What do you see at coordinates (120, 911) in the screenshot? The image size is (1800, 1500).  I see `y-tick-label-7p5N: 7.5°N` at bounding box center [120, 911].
* * *
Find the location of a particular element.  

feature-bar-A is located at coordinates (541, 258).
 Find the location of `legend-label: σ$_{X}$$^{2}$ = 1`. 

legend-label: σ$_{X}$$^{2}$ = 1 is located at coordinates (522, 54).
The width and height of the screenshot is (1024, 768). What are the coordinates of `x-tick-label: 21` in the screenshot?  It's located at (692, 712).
--
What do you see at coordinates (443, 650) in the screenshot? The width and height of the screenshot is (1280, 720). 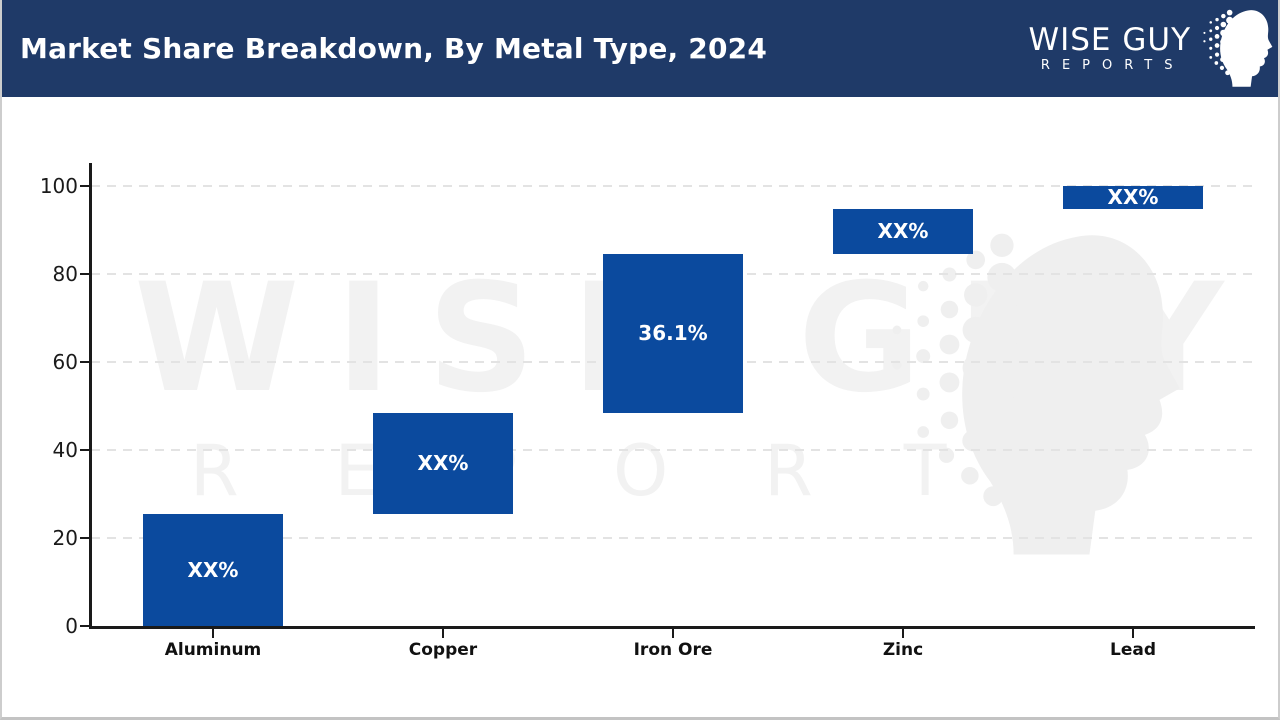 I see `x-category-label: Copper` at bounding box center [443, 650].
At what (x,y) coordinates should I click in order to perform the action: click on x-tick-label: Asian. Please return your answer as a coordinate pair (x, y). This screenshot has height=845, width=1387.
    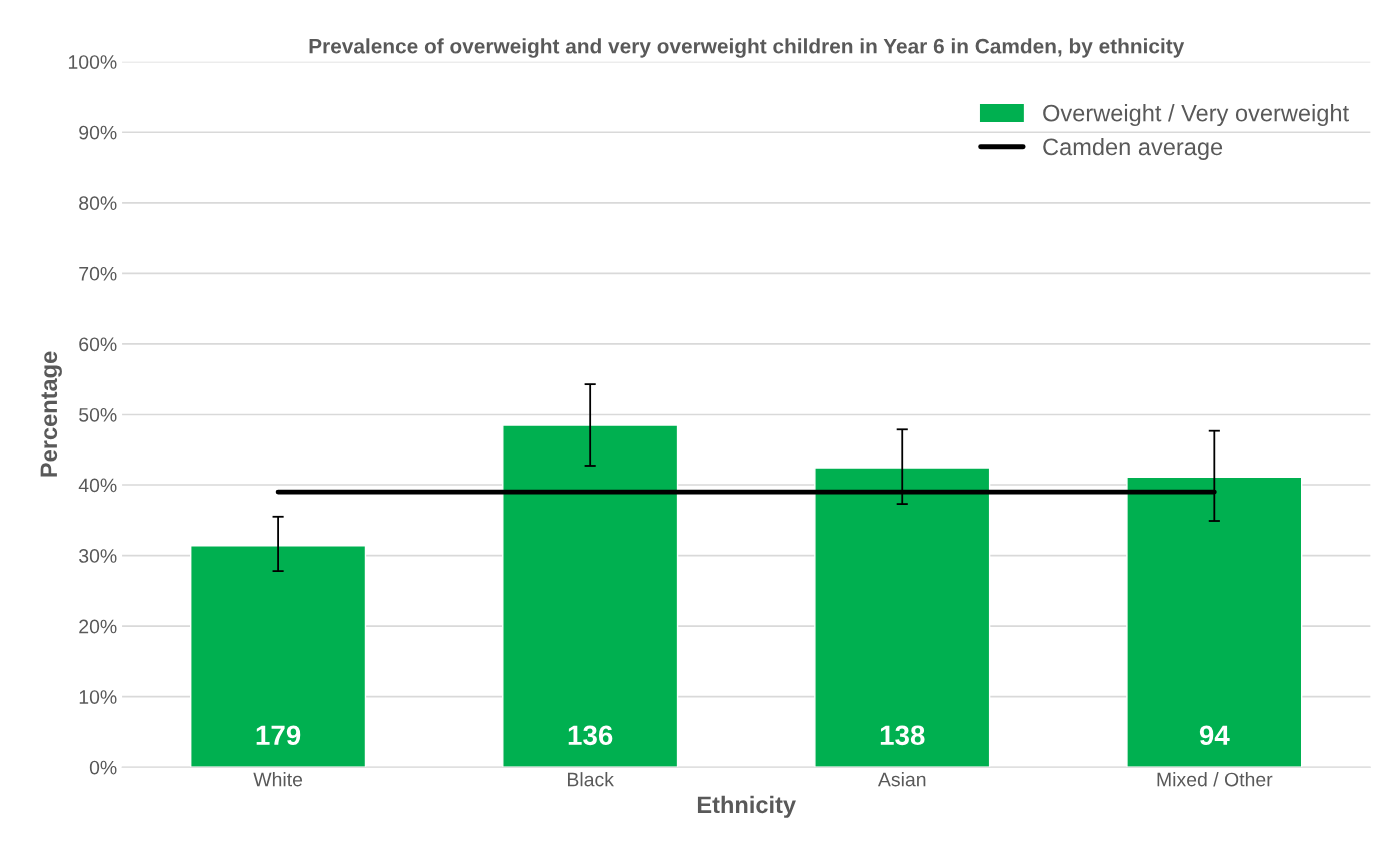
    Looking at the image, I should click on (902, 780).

:: Work to be completed ::
Identify each line of the entries above that contains the word "click" with matching case, and copy those lines.

:: Completed exercise ::
At what (x,y) coordinates should I click in order to perform the action: click on x-tick-label: Asian. Please return your answer as a coordinate pair (x, y). This screenshot has height=845, width=1387.
    Looking at the image, I should click on (902, 780).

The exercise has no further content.